**WHAT THIS TASK INVOLVES**
Word for word, transcribe the data below from the line with "Instruction: Enter fullscreen mode" to the line with "1372x891 pixels.", keeping both of those lines.
[Start of Attachment]
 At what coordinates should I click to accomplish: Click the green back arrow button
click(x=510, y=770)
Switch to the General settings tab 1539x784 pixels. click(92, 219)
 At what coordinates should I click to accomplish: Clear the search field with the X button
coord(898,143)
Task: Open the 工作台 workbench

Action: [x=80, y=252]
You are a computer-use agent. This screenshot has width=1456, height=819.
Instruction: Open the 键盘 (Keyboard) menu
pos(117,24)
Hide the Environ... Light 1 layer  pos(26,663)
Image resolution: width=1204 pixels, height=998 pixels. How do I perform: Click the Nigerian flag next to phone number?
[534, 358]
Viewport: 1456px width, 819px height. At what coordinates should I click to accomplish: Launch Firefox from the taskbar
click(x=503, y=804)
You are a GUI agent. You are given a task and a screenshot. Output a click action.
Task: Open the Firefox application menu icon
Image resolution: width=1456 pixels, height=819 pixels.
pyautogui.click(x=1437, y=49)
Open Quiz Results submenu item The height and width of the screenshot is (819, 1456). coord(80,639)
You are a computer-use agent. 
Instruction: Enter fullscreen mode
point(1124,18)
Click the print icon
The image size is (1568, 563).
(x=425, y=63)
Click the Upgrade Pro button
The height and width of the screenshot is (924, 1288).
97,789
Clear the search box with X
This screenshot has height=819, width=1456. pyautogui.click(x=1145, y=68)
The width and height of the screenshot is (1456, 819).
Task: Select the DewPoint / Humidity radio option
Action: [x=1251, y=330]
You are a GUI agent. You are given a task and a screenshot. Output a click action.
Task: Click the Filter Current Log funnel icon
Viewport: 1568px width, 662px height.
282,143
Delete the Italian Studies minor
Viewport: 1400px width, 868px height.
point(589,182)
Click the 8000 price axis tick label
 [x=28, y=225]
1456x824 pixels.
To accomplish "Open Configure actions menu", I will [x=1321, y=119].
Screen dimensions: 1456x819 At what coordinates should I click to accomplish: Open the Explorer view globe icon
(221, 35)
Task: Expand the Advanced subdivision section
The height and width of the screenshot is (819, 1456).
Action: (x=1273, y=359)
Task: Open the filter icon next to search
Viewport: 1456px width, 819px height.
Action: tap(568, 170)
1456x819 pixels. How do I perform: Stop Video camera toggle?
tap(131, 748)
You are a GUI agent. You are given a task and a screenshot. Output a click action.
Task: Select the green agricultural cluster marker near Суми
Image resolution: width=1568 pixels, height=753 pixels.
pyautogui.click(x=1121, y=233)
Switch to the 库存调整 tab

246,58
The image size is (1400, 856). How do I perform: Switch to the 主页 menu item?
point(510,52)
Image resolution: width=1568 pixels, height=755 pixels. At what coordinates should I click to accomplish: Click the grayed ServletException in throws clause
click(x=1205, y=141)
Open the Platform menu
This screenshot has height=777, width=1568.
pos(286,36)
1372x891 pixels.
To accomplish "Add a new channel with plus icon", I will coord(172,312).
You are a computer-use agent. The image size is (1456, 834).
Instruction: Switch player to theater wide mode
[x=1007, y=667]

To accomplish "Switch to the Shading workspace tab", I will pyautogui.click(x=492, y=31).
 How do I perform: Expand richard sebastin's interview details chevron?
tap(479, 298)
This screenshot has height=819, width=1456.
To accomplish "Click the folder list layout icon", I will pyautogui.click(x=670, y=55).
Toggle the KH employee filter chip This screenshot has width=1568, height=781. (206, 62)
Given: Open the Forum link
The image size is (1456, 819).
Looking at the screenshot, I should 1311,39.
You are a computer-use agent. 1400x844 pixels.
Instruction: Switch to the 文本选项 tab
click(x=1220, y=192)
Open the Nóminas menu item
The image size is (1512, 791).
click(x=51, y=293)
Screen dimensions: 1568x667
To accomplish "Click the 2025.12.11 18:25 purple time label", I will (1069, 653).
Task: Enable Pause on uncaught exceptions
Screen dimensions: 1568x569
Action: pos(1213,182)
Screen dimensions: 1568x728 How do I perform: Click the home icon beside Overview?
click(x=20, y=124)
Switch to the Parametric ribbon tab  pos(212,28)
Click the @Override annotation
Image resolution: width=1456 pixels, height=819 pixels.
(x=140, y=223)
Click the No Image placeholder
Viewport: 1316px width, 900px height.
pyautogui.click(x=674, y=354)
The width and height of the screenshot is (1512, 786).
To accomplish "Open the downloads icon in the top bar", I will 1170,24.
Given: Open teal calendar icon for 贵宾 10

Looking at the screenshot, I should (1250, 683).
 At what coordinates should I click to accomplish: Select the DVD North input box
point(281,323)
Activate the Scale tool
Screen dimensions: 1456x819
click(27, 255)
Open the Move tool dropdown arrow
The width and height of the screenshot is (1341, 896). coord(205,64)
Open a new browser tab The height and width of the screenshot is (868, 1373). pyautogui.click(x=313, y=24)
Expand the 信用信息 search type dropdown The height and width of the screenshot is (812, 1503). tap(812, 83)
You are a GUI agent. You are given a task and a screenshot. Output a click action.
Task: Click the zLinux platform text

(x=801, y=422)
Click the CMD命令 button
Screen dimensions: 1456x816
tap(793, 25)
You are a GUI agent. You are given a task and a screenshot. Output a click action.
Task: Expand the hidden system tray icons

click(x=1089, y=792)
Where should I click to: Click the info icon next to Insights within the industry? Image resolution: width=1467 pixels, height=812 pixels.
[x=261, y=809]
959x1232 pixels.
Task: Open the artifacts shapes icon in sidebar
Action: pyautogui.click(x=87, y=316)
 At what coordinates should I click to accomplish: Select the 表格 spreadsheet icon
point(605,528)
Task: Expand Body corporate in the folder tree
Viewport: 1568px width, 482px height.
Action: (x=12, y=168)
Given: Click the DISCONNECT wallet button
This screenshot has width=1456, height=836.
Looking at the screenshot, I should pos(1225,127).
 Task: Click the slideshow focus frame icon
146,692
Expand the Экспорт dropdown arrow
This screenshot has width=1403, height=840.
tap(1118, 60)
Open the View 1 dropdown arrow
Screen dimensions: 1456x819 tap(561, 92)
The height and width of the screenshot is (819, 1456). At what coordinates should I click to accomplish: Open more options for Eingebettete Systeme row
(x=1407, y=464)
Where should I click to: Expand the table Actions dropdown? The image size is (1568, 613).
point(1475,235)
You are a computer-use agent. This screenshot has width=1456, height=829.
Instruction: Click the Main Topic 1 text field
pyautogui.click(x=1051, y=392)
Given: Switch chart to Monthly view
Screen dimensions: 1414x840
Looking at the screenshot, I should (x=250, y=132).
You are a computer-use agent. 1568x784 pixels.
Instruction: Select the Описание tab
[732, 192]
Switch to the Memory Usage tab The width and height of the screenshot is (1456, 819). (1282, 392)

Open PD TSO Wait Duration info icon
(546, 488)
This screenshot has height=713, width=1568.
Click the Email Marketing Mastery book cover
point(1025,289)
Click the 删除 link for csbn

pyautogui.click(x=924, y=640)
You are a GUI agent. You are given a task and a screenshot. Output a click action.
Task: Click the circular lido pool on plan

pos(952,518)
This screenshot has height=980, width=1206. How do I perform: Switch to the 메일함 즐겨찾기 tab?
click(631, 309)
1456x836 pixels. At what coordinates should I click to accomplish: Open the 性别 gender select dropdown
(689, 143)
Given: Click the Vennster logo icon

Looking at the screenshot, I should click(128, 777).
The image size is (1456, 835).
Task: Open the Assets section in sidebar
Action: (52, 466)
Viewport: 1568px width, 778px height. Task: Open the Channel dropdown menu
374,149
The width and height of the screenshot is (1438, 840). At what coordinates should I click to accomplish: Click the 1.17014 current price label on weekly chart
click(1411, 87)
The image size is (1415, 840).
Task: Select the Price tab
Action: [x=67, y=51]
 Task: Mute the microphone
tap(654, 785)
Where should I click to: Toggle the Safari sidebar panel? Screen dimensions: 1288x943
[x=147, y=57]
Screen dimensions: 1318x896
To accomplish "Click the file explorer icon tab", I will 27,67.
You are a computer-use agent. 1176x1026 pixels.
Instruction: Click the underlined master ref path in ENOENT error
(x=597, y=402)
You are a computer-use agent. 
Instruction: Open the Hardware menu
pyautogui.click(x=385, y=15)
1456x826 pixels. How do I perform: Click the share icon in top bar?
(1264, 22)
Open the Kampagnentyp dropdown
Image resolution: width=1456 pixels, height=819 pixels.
[End of Attachment]
**EXERCISE RESULT**
Instruction: Enter fullscreen mode
point(1124,18)
Click the print icon
The image size is (1568, 563).
(x=425, y=63)
Click the Upgrade Pro button
The height and width of the screenshot is (924, 1288).
97,789
Clear the search box with X
This screenshot has height=819, width=1456. pyautogui.click(x=1145, y=68)
The width and height of the screenshot is (1456, 819).
Task: Select the DewPoint / Humidity radio option
Action: [x=1251, y=330]
You are a GUI agent. You are given a task and a screenshot. Output a click action.
Task: Click the Filter Current Log funnel icon
Viewport: 1568px width, 662px height.
282,143
Delete the Italian Studies minor
Viewport: 1400px width, 868px height.
point(589,182)
Click the 8000 price axis tick label
 [x=28, y=225]
1456x824 pixels.
To accomplish "Open Configure actions menu", I will [x=1321, y=119].
Screen dimensions: 1456x819 At what coordinates should I click to accomplish: Open the Explorer view globe icon
(221, 35)
Task: Expand the Advanced subdivision section
The height and width of the screenshot is (819, 1456).
Action: (x=1273, y=359)
Task: Open the filter icon next to search
Viewport: 1456px width, 819px height.
Action: tap(568, 170)
1456x819 pixels. How do I perform: Stop Video camera toggle?
tap(131, 748)
You are a GUI agent. You are given a task and a screenshot. Output a click action.
Task: Select the green agricultural cluster marker near Суми
Image resolution: width=1568 pixels, height=753 pixels.
pyautogui.click(x=1121, y=233)
Switch to the 库存调整 tab

246,58
The image size is (1400, 856). How do I perform: Switch to the 主页 menu item?
point(510,52)
Image resolution: width=1568 pixels, height=755 pixels. At what coordinates should I click to accomplish: Click the grayed ServletException in throws clause
click(x=1205, y=141)
Open the Platform menu
This screenshot has height=777, width=1568.
pos(286,36)
1372x891 pixels.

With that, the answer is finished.